--- What you are asked to do ---
Could you return, character for character, every line of the records from the first one through the line with "[x=273, y=162]", including both of those lines?

--- Records for the task ---
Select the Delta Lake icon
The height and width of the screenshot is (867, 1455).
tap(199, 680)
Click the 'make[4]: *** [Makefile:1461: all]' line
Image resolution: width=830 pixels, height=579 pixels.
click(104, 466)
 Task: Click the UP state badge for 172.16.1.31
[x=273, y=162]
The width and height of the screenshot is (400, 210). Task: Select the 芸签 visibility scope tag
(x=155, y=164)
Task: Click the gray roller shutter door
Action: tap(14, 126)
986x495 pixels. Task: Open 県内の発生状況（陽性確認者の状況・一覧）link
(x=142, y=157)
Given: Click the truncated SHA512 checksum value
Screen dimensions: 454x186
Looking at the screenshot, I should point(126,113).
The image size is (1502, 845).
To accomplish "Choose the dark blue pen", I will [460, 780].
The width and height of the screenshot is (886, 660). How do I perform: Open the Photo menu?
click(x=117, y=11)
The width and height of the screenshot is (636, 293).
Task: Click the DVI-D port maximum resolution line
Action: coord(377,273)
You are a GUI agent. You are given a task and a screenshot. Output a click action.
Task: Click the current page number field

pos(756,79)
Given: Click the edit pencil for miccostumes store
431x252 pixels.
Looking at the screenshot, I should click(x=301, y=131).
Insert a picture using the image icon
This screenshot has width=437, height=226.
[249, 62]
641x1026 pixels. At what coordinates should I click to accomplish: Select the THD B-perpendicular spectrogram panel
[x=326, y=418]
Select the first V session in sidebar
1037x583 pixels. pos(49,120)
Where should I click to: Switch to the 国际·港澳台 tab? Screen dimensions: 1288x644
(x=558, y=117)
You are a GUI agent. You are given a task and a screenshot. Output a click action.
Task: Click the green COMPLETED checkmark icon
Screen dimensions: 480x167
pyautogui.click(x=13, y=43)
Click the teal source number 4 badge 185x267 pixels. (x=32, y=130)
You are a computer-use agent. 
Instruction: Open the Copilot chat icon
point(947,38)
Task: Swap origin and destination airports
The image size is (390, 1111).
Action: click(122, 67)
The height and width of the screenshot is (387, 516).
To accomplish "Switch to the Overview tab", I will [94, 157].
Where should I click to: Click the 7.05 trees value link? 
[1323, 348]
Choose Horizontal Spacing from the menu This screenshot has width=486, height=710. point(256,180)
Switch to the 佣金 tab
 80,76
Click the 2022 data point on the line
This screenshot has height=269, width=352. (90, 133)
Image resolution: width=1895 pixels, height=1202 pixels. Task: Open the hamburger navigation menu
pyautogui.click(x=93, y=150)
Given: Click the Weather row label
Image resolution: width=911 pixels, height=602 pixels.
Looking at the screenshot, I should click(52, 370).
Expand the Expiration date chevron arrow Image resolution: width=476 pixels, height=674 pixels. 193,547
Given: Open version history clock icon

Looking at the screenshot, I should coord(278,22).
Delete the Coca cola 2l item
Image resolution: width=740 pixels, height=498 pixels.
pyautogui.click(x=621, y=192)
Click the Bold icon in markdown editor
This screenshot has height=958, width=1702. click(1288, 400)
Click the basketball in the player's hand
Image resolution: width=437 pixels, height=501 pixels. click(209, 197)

--- Answer for the task ---
Select the Delta Lake icon
The height and width of the screenshot is (867, 1455).
tap(199, 680)
Click the 'make[4]: *** [Makefile:1461: all]' line
Image resolution: width=830 pixels, height=579 pixels.
click(104, 466)
 Task: Click the UP state badge for 172.16.1.31
[x=273, y=162]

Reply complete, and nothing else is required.